IBM Key Protect API Key
Service Name: IBM Key Protect
Service Description: IBM Key Protect is a cloud-based key management service that enables you to provision encrypted keys for applications across IBM Cloud services. It provides a centralized solution to create, import, store, and manage encryption keys used by IBM Cloud services or your custom applications.
Service Address: https://cloud.ibm.com/catalog/services/key-protect
Validation Type: API Auth
IP Allow list: IP restrictions can be configured through IBM Cloud IAM policies and network access policies.
Secret Access Scope: Grants programmatic access to create, retrieve, update, and delete encryption keys in IBM Key Protect service. Can be used to manage key policies, rotate keys, and perform cryptographic operations.
Secret Revokement URL: https://cloud.ibm.com/iam/apikeys
Secret Example: Yl2mVD8gC4rJxOvWBTEcPuVMdNKmPXRYZ9tLsQwF3jH7kAb5nZ
Suspicious Activity Investigation Instructions:
- Review IBM Cloud Activity Tracker logs for unusual API calls related to Key Protect.
- Check for unexpected key creation, deletion, or rotation events.

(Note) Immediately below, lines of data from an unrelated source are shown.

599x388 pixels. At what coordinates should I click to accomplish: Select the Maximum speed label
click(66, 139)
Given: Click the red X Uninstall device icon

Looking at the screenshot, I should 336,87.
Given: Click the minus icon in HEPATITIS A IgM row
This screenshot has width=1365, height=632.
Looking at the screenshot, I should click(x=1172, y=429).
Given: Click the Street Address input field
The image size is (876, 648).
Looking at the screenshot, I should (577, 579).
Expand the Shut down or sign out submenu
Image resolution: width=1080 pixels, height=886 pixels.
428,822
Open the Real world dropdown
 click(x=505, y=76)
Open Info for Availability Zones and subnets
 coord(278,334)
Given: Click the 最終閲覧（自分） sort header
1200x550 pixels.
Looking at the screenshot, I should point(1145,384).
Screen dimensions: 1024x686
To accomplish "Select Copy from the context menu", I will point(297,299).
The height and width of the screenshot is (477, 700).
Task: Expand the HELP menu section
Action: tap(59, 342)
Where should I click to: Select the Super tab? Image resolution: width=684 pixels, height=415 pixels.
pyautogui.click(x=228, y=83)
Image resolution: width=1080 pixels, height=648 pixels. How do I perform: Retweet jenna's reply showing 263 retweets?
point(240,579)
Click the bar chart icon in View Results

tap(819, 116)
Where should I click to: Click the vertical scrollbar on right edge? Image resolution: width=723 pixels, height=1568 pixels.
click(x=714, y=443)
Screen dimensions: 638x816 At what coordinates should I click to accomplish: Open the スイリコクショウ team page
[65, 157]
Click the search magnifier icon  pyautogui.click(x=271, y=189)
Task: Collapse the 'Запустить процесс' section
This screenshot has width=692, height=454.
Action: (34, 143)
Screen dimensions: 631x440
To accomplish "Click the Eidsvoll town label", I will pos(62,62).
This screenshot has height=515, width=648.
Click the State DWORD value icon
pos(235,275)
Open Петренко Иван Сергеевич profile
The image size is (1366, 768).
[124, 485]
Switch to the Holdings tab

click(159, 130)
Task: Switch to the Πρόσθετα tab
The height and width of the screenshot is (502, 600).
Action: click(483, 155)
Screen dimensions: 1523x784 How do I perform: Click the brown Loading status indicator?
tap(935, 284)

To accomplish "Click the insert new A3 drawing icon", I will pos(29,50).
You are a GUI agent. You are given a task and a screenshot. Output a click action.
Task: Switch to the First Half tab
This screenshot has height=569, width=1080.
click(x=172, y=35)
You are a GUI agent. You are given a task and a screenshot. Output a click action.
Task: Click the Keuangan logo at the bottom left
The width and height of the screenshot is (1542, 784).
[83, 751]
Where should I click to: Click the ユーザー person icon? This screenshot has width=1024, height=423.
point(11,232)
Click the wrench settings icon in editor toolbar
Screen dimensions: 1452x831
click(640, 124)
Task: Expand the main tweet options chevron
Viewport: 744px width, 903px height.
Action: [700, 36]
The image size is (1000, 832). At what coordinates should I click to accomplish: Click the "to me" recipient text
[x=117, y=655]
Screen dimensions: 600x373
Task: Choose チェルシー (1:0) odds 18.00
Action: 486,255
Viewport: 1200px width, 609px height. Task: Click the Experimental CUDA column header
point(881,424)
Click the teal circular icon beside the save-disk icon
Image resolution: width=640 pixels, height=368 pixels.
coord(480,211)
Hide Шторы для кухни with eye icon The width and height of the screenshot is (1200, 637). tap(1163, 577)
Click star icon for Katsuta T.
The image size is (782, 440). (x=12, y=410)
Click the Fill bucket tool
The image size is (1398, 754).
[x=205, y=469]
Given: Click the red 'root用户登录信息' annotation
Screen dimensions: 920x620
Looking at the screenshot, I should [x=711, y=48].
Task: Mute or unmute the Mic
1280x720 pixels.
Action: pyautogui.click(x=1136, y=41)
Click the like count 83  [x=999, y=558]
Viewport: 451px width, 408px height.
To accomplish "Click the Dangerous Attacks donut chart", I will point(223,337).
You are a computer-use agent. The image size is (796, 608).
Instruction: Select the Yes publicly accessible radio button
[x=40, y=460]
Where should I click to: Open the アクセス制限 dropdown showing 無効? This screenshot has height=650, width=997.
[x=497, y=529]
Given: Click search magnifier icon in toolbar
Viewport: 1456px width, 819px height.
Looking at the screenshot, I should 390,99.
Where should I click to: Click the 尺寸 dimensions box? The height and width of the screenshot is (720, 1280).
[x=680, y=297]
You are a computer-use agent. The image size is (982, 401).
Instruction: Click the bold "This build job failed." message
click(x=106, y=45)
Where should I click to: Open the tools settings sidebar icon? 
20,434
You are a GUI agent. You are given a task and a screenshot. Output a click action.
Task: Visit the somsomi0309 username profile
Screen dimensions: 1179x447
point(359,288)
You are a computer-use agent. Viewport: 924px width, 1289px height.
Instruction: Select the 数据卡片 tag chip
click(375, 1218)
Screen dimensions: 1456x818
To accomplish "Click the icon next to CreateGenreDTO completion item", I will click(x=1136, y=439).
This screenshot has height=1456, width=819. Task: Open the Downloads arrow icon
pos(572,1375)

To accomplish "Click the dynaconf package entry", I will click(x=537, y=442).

- Monitor for unauthorized access attempts or unusual IP addresses accessing the service.
- Review IAM access policies to ensure they're properly configured.
- Check for any unexpected changes to key policies or permissions.
Mitigation Instructions:
- Log in to the IBM Cloud console.
- Navigate to Manage > Access (IAM) > API keys.
- Locate the compromised API key and click on it.
- Click the Delete button to revoke the key.
- Create a new API key with appropriate access controls.
- Update any applications or services that were using the old key.
- Consider implementing more restrictive IAM policies for the new key.
- Enable multi-factor authentication for IBM Cloud accounts if not already enabled.
- Review and update key rotation policies to ensure regular key rotation.